Work through the lines below and count those holding "computer"; reply with the number only.
----------------------------------------
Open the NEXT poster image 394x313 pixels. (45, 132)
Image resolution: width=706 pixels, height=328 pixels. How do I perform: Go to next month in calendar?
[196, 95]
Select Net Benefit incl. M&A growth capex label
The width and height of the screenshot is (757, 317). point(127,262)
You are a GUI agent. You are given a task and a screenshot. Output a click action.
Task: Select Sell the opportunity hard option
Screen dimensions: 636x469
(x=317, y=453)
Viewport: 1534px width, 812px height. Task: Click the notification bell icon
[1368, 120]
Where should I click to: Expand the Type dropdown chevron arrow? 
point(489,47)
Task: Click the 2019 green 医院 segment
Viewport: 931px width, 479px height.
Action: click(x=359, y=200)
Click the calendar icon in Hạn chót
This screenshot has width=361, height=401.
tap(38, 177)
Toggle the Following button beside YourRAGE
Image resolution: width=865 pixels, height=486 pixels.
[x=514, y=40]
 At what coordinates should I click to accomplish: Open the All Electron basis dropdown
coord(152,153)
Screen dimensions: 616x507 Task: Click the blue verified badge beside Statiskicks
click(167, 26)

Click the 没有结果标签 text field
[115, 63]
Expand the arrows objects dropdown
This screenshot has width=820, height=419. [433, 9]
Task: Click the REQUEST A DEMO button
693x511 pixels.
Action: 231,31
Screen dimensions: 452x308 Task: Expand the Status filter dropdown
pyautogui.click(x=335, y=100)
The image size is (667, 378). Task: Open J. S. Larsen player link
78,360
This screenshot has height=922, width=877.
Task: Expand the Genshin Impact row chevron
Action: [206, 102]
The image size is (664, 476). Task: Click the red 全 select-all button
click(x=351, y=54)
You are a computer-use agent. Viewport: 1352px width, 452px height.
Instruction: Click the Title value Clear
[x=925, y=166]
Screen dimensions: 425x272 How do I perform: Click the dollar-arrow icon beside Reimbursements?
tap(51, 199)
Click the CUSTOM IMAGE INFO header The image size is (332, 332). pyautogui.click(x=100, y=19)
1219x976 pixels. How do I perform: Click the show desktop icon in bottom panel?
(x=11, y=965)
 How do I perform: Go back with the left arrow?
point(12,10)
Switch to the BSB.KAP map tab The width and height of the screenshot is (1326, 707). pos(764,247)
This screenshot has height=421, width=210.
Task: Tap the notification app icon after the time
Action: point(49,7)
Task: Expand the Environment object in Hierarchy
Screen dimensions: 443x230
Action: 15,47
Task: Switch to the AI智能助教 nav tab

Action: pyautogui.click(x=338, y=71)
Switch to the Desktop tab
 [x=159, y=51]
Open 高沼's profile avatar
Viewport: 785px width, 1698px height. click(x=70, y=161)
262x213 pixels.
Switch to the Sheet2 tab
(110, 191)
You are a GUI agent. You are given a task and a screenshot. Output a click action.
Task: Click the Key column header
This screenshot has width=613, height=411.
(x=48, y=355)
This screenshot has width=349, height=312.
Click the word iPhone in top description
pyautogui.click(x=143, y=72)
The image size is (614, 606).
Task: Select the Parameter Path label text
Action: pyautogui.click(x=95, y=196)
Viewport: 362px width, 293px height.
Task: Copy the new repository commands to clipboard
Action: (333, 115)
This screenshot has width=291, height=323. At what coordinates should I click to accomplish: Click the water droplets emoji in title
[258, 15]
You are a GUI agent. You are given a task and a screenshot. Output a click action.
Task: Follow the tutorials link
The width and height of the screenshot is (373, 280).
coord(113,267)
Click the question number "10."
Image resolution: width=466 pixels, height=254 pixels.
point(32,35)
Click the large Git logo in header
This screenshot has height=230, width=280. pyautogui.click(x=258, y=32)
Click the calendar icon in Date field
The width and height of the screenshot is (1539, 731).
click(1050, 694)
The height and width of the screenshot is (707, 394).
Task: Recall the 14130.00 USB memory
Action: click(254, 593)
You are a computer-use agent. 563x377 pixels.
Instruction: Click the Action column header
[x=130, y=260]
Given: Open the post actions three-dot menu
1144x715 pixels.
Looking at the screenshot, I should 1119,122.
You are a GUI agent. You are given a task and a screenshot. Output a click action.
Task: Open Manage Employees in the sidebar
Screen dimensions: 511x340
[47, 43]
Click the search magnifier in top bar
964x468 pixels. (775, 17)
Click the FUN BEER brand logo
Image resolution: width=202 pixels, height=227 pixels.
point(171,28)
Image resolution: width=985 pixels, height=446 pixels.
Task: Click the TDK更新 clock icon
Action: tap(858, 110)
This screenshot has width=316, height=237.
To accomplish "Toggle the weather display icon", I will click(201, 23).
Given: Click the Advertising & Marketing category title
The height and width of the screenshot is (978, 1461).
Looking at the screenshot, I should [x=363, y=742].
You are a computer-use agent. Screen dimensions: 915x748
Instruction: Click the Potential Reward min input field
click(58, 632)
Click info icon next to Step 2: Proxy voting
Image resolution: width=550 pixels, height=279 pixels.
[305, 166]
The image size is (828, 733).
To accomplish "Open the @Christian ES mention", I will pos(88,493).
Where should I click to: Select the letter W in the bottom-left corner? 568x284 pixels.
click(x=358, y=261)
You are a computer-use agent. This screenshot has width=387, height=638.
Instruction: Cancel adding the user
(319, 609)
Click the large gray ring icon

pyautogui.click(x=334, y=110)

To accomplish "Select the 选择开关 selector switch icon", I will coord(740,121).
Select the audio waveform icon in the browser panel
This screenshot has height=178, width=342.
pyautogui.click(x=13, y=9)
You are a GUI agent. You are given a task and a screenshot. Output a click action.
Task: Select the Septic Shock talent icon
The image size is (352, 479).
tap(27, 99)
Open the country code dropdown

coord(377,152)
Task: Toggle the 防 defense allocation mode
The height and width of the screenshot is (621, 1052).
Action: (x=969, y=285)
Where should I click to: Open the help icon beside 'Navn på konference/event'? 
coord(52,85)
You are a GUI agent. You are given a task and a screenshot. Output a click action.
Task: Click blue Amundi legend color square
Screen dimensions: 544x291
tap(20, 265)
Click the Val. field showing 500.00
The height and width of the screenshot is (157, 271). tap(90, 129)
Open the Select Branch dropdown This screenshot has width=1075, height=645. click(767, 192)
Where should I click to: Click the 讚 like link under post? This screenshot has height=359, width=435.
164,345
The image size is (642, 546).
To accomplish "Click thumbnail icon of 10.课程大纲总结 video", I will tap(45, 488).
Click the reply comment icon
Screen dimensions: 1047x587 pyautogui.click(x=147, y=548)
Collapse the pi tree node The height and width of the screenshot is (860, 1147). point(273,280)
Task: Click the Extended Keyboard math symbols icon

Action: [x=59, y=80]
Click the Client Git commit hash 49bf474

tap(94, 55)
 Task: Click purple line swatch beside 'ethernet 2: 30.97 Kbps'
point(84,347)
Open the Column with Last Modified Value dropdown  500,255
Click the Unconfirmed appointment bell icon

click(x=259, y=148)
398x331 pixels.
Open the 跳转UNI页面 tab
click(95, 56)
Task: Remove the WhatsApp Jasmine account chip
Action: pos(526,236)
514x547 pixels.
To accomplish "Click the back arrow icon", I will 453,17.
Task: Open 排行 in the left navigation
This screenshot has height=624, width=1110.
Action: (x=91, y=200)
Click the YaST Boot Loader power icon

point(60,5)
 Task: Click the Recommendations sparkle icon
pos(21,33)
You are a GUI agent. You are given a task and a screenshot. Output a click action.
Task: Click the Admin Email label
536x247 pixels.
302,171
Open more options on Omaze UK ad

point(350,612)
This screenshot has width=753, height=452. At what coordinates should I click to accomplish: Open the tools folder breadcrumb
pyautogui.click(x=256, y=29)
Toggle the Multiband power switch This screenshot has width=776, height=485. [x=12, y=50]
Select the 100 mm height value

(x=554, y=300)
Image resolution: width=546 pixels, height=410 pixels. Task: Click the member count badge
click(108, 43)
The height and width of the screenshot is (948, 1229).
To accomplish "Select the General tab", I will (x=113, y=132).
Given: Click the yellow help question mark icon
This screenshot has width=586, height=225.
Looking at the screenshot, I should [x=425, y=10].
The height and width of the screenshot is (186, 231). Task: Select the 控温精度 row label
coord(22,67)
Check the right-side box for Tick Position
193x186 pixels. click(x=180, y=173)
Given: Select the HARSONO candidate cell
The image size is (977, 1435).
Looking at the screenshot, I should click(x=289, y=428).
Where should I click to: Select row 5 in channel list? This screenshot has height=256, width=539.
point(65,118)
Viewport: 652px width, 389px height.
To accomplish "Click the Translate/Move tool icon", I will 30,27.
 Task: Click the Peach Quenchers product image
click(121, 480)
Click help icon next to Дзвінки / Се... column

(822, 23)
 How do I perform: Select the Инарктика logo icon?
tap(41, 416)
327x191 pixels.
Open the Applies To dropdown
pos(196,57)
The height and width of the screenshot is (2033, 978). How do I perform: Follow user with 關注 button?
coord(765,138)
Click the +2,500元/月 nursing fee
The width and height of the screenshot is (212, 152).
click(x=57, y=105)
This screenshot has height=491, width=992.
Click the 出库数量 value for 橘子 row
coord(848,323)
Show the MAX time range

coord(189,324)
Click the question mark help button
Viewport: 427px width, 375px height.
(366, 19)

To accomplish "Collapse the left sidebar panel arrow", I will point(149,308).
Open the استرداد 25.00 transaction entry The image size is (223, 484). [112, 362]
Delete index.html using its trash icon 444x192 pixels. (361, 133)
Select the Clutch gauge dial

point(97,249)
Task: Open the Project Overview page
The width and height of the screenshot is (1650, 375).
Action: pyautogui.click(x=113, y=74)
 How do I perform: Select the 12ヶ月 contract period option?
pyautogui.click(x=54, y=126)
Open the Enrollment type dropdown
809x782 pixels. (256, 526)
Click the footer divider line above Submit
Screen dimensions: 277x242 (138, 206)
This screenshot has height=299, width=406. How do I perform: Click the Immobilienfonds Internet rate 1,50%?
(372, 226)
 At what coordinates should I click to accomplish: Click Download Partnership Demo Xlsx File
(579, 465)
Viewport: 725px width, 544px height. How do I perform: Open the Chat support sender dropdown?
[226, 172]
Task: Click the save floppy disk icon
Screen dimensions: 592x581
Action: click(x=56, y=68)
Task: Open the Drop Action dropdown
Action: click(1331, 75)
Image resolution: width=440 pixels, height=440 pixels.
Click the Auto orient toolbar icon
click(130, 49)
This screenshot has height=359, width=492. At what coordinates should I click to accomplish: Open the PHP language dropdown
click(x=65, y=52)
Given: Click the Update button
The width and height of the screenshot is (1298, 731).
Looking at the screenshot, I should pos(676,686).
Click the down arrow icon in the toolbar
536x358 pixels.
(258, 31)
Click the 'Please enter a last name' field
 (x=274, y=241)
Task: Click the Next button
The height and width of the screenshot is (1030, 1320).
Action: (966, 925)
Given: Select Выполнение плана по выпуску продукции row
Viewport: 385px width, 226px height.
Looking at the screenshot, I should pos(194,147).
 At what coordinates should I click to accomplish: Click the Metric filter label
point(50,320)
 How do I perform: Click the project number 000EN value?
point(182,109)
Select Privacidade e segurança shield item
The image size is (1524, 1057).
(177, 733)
----------------------------------------
» **Task response**
4